%\VignetteIndexEntry{Tutorial of flowPeaks package}
%\VignetteKeywords{Preprocessing,clustering,statistics, flow cytometry}
%\VignettePackage{flowPeaks}
\documentclass{article}
\usepackage{cite, hyperref}
\renewcommand\floatpagefraction{.9}
\renewcommand\topfraction{.9}
\renewcommand\bottomfraction{.9}
\renewcommand\textfraction{.1}

%%remove the connecting ~ due the bug of the tex2div in ubuntu to deal with 
%%tilde
\title{A guide to use the flowPeaks: a flow cytometry 
  data clustering algorithm via $K$-means and density peak finding }
\author{Yongchao Ge}

\begin{document}
\setkeys{Gin}{width=0.9\textwidth}

\maketitle
\begin{center}
{\tt yongchao.ge@gmail.com}
\end{center}
\textnormal{\normalfont}
\section{Licensing}
Under the Artistic License, you are free to use and redistribute this software. 
However, we ask you to cite the following paper if you use this software for publication. 
\begin{itemize}
\item Ge Y. et al, flowPeaks: a fast unsupervised clustering for flow
cytometry data via $K$-means and density peak finding, 2012, Bioinformatics 8(15):2052-8. 
\end{itemize}

\section{Overview}
We combine the ideas from the finite mixture
model and histogram spatial exploration together to find the clustering of the 
flow cytometry data. This new algorithm,
in which we called \texttt{flowPeaks}, can be applied to high dimensional data
and identify irregular shape clusters. The algorithm first uses $K$-means
algorithm with a large $K$ to partition the population into many compact clusters. These partitioned data allow us to generate
a smoothed density function. All local peaks are exhaustedly found
by exploring the density function and the cells are clustered by the
associated local peak. The algorithm flowPeaks ia automatic, fast and
reliable and robust to the cluster shape and outliers. Details can be seen in 
the paper by Ge (2012).

\section{Installation}
\subsection{All users}
When you are reading this and find the R package is already available in the Bioconductor package repository. You
can install it directly from Bioconductor.
\begin{itemize}
\item {\bf Windows users}:  select the menu ``Packages'' and then click 
  ``Select repositories...'' and choose ``BioC software''. And then select the menu `Packages''
click ``install R package(s)...'' and then look for the package flowPeaks.
  \item {\bf Linux users}: This also works for Windows users. Type the following after you have invoked R
\begin{verbatim}
> if (!requireNamespace("BiocManager", quietly=TRUE))
    > install.packages("BiocManager")
> BiocManager::install("flowPeaks")
\end{verbatim}
\end{itemize}
If this succeeds, congratulations, you can ignore the rest of this section and skip to Section 4.
\subsection{Windows Users}
Please read section 3.1 to install the R package from Bioconductor 
before proceeding this.
If you have the prebuilt binary of \textbf{flowPeaks} zip file, 
you can install the package by selecting the menu ``Packages'', and then ``Install packages from a local zip file'', and then point to 
prebuilt binary of \textbf{flowPeaks} zip file.

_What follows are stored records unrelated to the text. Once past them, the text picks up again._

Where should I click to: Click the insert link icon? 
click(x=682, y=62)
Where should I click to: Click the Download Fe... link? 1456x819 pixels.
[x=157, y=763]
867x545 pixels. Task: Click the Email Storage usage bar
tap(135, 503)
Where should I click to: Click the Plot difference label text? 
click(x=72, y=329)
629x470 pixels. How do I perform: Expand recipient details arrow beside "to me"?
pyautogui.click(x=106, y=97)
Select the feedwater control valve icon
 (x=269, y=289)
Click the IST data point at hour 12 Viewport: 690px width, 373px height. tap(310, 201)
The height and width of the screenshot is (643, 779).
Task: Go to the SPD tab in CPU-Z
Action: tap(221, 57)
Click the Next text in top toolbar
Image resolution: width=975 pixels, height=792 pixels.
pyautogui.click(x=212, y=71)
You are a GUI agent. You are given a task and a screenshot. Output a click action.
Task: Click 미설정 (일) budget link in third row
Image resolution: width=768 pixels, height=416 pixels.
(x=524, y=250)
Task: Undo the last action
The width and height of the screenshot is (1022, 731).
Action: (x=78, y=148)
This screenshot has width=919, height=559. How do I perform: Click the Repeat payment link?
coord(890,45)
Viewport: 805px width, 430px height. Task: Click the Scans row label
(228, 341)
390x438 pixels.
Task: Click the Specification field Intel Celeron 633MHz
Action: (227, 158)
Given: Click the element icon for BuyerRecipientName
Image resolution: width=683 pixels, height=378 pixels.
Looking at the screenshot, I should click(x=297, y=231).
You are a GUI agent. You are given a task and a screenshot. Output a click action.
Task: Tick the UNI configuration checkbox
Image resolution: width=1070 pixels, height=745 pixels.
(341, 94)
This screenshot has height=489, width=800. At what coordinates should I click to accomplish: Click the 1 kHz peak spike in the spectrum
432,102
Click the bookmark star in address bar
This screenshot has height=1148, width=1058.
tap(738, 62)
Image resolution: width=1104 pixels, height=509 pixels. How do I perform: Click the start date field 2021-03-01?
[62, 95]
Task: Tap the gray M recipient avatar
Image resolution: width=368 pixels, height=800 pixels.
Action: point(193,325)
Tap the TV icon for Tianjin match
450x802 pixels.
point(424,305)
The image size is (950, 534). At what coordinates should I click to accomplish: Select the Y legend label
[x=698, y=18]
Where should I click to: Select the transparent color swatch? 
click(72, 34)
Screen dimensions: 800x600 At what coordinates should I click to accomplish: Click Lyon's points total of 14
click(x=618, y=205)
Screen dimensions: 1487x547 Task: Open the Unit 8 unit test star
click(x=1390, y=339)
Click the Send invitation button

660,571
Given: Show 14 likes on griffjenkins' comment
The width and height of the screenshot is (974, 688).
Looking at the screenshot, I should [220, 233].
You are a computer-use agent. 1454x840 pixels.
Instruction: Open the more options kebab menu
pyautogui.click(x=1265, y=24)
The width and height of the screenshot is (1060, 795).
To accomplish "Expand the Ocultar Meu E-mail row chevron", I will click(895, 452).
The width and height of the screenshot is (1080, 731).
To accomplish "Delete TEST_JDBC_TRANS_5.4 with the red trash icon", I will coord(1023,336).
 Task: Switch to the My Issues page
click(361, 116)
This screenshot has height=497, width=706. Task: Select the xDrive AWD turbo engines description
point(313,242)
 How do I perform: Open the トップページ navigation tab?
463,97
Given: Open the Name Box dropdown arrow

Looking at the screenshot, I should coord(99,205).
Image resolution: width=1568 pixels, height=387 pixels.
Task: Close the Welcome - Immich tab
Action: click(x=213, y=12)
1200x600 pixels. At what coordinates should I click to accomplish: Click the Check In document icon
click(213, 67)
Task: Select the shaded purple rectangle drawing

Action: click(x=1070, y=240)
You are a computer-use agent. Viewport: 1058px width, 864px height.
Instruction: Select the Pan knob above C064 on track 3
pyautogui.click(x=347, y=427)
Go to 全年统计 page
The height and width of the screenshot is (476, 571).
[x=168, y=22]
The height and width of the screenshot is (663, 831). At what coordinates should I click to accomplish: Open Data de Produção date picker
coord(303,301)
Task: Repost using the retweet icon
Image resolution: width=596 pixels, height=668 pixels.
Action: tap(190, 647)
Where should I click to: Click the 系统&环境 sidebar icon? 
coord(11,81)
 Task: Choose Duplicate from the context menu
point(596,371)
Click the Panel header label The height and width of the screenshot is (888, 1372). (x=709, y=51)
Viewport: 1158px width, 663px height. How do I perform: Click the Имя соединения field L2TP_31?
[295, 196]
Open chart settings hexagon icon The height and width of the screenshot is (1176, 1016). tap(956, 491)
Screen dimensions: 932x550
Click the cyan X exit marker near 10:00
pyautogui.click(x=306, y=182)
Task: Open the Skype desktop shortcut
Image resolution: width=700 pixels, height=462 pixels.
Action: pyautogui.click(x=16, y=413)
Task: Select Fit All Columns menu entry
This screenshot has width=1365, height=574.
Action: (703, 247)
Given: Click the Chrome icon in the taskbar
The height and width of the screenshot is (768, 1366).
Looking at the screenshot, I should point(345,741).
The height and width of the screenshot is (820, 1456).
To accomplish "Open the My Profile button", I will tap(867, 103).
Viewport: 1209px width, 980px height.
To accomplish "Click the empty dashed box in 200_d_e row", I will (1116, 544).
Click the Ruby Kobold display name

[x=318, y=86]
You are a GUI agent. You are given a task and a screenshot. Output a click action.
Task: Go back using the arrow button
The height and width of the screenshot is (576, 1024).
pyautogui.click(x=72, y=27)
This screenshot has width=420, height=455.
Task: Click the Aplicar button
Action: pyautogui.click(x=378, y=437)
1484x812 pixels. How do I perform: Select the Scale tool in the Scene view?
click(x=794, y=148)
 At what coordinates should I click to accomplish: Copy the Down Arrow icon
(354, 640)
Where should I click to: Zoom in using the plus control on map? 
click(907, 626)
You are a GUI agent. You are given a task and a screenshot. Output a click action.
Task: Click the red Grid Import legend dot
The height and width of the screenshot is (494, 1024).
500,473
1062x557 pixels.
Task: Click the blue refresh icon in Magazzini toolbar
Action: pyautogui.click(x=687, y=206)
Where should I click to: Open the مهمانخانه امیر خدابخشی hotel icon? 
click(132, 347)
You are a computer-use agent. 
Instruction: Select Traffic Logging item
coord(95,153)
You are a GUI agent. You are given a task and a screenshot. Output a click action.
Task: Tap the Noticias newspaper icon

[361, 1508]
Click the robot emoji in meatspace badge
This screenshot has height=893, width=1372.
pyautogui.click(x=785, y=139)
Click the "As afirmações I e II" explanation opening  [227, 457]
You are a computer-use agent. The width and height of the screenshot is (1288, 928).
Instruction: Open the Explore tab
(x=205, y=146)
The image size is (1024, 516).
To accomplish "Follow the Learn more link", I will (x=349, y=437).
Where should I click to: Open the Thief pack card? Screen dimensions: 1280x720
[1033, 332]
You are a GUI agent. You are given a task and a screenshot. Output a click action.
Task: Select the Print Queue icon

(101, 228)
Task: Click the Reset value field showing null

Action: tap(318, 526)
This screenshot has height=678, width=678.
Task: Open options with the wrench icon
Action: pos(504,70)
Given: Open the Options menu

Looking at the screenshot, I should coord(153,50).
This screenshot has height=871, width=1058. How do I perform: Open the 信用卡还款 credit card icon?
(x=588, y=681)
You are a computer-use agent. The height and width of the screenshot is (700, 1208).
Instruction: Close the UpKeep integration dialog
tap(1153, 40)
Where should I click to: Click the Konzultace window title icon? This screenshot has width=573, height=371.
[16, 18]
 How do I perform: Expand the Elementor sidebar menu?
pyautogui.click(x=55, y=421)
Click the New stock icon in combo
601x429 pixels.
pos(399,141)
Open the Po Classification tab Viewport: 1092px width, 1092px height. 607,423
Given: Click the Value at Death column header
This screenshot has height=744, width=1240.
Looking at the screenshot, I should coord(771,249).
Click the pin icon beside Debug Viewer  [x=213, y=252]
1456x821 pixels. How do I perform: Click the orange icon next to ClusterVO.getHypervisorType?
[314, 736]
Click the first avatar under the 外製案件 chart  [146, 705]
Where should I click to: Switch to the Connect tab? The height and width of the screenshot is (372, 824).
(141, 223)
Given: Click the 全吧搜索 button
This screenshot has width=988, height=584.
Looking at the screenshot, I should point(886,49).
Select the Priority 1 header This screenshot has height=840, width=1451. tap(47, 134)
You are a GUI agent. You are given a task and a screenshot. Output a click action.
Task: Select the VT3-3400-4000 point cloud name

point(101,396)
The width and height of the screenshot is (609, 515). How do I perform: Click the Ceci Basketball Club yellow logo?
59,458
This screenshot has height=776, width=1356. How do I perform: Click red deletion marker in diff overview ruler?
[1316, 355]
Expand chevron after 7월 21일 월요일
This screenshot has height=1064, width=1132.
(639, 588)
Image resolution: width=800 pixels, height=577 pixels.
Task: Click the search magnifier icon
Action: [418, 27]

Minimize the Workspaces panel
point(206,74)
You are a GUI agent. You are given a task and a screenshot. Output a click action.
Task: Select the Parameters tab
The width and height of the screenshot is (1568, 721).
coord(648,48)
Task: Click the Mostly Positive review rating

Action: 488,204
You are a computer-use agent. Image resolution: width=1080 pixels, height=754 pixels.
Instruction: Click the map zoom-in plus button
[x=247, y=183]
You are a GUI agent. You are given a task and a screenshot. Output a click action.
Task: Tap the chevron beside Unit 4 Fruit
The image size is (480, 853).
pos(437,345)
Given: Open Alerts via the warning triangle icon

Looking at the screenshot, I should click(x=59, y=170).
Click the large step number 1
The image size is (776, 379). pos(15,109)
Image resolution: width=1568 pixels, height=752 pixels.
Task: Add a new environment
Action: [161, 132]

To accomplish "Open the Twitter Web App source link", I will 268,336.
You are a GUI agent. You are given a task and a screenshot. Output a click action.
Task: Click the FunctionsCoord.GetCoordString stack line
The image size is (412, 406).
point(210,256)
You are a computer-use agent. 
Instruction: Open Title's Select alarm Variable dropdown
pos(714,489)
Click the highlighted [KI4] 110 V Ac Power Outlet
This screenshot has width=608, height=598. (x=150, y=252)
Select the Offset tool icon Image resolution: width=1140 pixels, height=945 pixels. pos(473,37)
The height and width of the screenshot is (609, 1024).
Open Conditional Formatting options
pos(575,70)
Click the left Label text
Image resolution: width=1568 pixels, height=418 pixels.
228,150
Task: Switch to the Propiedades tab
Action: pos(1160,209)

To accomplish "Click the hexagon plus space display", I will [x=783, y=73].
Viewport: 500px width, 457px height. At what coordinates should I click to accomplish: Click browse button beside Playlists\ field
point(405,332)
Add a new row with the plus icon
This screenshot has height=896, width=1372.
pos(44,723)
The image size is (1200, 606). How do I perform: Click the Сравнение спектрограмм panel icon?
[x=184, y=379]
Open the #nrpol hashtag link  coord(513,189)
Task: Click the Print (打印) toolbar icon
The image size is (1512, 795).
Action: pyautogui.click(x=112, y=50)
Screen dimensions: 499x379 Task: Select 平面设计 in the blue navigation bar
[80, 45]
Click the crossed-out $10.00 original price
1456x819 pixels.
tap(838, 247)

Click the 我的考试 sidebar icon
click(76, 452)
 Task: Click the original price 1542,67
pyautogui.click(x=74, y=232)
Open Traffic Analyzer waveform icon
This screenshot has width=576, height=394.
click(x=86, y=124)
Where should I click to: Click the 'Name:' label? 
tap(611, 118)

To build \textbf{flowPeaks} from the source by using Rtools is very not straightforward. R novices are not encouraged to try this. 
Experienced R users need to carefully follow the instruction of the Rtools (\url{http://www.murdoch-sutherland.com/Rtools/}) and \url{http://cran.r-project.org/doc/manuals/R-admin.html#The-Windows-toolset}. The GSL library needs to be downloaded from the file \texttt{local215.zip} at 
\url{http://www.stats.ox.ac.uk/pub/Rtools/goodies/multilib/}. 
The top folder (\texttt{top\_path\_local}) of the extracted file \texttt{local215.zip} should contain three subfolders: include, share and lib. The next step is to modify the file \texttt{flowPeaks/src/Makevar.win} as below.
    \begin{itemize}
    \item \texttt{PKG\_LIBS += -L(top\_path\_local)/lib/\$(R\_ARCH)/ -lgsl -lgslcblas -lm}
    \item \texttt{PKG\_CXXFLAGS += -I(top\_path\_local)/include}
    \end{itemize}

The users are not encouraged to compile their own gsl library by MinGW or Visual Studio. Most likely their own version of gsl library is not going to work. 


\subsection{Linux Users}
To build the \textbf{flowPeaks} package from the source, make sure that the following is present on your system:
\begin{itemize}
\item C++ compiler
\item GNU Scientific Library (GSL)
\end{itemize}
A C++ compiler is needed to build the package as the core function is coded in C++. 
GSL can be downloaded directly from \url{http://www.gnu.org/software/gsl/} and follow its instructions to install the GSL from the source code.
Alternatively, GSL can also be installed from your linux specific package
manager (for example,  Synaptic Package Manager for Ubuntu system). Other than the GSL binary library, please make sure the GSL development package is also installed, which includes the header files when building \textbf{flowPeaks} package. 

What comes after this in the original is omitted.